ACTIVITY: Report every line of the records below that includes the string "next".

INFORMATION PROVIDED:
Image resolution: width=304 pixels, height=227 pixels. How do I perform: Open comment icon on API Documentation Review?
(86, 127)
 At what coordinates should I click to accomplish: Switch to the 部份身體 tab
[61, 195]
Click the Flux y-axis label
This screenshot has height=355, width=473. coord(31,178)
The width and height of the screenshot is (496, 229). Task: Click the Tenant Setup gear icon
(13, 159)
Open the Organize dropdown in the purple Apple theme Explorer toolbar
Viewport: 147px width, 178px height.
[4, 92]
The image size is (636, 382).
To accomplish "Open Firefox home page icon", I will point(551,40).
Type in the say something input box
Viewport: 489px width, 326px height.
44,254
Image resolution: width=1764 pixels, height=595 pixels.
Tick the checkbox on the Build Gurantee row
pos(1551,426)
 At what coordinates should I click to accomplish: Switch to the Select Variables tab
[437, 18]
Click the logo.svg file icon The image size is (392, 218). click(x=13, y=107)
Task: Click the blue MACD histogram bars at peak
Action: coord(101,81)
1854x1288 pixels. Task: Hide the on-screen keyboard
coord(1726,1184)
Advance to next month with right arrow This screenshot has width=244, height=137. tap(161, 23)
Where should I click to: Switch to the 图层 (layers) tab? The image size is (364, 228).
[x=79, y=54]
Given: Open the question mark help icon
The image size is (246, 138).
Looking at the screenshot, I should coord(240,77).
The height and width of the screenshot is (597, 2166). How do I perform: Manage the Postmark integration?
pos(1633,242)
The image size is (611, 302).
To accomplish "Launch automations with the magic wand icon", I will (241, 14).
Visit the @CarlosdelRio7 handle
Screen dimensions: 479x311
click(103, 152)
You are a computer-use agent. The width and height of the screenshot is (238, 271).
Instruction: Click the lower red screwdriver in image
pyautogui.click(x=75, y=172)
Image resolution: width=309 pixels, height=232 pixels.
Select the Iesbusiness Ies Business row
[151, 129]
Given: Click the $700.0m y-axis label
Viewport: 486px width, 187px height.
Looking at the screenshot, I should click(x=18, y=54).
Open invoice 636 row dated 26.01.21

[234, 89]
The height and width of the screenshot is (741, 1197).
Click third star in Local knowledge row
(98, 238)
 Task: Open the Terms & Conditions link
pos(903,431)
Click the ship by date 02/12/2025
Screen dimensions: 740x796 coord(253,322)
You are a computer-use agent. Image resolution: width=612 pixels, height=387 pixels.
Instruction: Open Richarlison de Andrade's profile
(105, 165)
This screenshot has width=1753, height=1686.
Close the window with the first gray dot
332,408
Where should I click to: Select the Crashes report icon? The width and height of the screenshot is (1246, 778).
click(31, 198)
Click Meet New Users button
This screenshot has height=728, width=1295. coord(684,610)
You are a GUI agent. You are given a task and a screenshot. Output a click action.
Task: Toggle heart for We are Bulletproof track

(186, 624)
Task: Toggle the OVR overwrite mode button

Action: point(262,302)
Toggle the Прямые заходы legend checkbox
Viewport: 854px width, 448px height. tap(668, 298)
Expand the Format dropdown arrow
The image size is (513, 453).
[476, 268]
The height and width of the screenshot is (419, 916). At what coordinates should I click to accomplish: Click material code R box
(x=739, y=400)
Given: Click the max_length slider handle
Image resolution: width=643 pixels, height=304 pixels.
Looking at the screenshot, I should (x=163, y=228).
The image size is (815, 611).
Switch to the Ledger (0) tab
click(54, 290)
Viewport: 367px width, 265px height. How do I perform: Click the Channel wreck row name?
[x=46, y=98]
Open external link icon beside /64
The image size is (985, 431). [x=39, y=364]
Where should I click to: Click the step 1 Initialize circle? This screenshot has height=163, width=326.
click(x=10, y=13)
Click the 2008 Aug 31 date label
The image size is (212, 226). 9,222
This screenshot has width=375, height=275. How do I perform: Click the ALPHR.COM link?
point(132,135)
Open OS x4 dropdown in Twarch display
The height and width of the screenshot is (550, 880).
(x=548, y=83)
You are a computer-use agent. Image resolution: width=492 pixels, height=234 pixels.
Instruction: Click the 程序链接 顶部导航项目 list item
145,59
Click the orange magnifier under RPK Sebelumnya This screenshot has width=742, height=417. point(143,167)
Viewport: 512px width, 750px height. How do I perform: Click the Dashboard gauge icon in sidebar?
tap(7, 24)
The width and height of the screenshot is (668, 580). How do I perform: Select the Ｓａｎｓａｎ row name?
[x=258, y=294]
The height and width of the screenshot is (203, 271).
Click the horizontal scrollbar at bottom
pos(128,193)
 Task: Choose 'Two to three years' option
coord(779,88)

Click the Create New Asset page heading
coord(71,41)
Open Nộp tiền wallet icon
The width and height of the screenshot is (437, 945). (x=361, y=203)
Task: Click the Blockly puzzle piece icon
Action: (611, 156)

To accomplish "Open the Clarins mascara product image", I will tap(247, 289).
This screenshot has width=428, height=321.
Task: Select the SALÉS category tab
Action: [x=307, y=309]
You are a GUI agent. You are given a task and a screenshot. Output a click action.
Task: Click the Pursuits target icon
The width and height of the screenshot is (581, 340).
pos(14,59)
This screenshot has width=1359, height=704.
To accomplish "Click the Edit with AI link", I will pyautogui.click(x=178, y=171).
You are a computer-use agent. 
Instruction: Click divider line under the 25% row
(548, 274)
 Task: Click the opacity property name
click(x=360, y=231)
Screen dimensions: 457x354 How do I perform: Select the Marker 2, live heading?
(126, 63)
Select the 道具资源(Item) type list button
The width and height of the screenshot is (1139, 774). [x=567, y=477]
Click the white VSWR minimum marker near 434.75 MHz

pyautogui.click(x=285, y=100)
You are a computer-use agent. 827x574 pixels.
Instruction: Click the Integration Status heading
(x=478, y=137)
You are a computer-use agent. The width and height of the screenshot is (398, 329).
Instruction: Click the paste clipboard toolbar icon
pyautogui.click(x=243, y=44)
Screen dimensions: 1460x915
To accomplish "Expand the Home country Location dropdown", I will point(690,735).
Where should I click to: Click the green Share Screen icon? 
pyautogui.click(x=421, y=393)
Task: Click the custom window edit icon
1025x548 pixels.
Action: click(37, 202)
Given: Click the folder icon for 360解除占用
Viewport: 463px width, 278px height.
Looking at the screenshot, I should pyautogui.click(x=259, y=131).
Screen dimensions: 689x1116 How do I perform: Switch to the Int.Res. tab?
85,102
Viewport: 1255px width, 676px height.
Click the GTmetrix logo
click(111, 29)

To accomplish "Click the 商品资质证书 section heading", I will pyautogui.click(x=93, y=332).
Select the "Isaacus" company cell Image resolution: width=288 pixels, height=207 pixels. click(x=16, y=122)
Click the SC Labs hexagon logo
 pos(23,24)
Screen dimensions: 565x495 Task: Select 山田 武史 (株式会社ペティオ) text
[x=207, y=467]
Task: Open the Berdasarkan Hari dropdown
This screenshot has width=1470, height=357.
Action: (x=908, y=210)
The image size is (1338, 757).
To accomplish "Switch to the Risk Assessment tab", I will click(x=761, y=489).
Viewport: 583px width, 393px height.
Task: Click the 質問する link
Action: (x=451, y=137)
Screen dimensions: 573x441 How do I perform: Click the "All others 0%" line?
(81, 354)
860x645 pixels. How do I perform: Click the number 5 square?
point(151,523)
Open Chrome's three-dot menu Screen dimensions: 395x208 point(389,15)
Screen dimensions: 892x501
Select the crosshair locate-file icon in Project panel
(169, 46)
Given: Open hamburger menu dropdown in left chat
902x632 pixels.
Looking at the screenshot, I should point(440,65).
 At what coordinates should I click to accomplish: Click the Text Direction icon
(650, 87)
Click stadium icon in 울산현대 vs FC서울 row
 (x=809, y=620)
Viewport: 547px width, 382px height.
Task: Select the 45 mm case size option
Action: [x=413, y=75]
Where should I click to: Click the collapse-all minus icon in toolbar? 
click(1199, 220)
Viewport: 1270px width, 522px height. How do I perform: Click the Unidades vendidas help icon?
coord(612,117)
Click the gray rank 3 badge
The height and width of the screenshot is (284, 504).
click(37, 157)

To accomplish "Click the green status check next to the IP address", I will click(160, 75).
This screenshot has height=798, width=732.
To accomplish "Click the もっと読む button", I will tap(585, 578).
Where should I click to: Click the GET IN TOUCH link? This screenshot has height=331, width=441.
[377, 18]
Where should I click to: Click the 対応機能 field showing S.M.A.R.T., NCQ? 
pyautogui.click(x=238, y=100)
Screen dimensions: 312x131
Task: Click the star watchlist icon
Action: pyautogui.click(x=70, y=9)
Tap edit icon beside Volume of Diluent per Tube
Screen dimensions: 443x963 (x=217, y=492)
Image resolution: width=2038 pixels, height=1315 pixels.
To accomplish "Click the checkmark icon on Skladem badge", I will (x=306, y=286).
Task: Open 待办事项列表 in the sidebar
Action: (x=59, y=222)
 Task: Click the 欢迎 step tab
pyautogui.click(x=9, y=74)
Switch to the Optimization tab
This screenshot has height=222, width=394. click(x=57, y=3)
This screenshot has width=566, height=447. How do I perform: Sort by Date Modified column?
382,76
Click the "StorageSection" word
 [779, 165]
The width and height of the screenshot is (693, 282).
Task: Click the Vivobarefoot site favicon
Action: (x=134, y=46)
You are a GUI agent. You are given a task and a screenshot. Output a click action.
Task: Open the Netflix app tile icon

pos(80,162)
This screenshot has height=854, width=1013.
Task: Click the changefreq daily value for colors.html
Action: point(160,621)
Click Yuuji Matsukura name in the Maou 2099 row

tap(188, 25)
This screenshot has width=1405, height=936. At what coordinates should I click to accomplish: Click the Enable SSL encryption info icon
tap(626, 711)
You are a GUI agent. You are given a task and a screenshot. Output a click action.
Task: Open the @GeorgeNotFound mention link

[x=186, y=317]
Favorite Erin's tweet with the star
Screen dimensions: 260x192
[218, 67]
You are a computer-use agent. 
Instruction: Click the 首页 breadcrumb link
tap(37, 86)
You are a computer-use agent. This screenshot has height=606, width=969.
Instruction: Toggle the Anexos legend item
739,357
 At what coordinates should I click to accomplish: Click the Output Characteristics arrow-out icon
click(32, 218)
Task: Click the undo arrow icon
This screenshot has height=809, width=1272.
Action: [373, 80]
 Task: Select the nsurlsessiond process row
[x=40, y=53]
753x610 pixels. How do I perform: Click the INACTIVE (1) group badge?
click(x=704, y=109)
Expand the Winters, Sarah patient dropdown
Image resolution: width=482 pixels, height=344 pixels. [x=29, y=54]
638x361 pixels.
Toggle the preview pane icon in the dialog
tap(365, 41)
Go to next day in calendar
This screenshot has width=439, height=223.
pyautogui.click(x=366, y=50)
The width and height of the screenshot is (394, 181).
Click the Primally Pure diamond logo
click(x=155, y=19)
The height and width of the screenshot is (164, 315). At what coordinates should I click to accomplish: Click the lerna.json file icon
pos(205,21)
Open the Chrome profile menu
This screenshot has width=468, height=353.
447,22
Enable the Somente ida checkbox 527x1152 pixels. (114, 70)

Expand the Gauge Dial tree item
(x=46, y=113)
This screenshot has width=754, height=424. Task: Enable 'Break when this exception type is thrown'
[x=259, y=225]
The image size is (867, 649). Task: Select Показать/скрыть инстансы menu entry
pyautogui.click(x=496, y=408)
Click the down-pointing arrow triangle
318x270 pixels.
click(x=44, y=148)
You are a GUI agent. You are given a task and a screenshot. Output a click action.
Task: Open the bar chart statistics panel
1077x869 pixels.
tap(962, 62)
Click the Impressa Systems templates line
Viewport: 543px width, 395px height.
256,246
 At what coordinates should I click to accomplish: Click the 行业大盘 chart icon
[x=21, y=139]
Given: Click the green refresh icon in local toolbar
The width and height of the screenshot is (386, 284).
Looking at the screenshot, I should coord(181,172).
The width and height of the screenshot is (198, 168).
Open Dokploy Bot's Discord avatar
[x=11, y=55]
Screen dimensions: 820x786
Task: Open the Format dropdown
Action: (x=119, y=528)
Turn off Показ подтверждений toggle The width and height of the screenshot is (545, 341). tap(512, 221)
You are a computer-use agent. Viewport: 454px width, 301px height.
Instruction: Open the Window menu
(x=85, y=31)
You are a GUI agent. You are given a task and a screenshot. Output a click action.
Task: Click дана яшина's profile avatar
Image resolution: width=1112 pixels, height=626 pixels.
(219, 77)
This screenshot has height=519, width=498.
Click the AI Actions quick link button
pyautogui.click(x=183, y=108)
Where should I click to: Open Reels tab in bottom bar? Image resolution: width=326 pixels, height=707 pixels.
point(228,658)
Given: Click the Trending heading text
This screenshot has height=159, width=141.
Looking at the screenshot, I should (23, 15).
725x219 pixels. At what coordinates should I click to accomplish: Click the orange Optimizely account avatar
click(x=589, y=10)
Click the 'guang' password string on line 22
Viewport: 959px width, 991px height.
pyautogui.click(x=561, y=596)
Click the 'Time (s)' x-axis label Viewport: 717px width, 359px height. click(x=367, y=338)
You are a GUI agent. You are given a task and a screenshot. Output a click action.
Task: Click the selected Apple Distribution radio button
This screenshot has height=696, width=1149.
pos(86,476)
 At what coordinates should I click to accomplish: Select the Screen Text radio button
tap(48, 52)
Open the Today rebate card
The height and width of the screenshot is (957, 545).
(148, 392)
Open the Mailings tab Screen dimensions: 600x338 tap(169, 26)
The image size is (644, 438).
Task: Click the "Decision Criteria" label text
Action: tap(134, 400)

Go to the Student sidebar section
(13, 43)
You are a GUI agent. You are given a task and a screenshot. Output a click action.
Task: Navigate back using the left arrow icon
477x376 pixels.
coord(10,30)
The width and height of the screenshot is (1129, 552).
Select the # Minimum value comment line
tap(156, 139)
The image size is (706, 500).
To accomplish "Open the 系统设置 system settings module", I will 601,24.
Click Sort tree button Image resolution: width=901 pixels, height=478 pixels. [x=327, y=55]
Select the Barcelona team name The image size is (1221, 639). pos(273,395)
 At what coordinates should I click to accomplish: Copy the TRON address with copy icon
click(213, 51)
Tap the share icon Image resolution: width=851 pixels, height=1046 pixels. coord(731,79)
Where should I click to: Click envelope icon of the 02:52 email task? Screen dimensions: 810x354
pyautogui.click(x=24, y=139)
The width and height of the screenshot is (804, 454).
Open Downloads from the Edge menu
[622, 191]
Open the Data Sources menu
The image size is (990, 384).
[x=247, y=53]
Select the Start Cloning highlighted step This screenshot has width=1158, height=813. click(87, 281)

WRITTEN SOLUTION:
Advance to next month with right arrow This screenshot has width=244, height=137. tap(161, 23)
To accomplish "Click the green status check next to the IP address", I will click(160, 75).
Go to next day in calendar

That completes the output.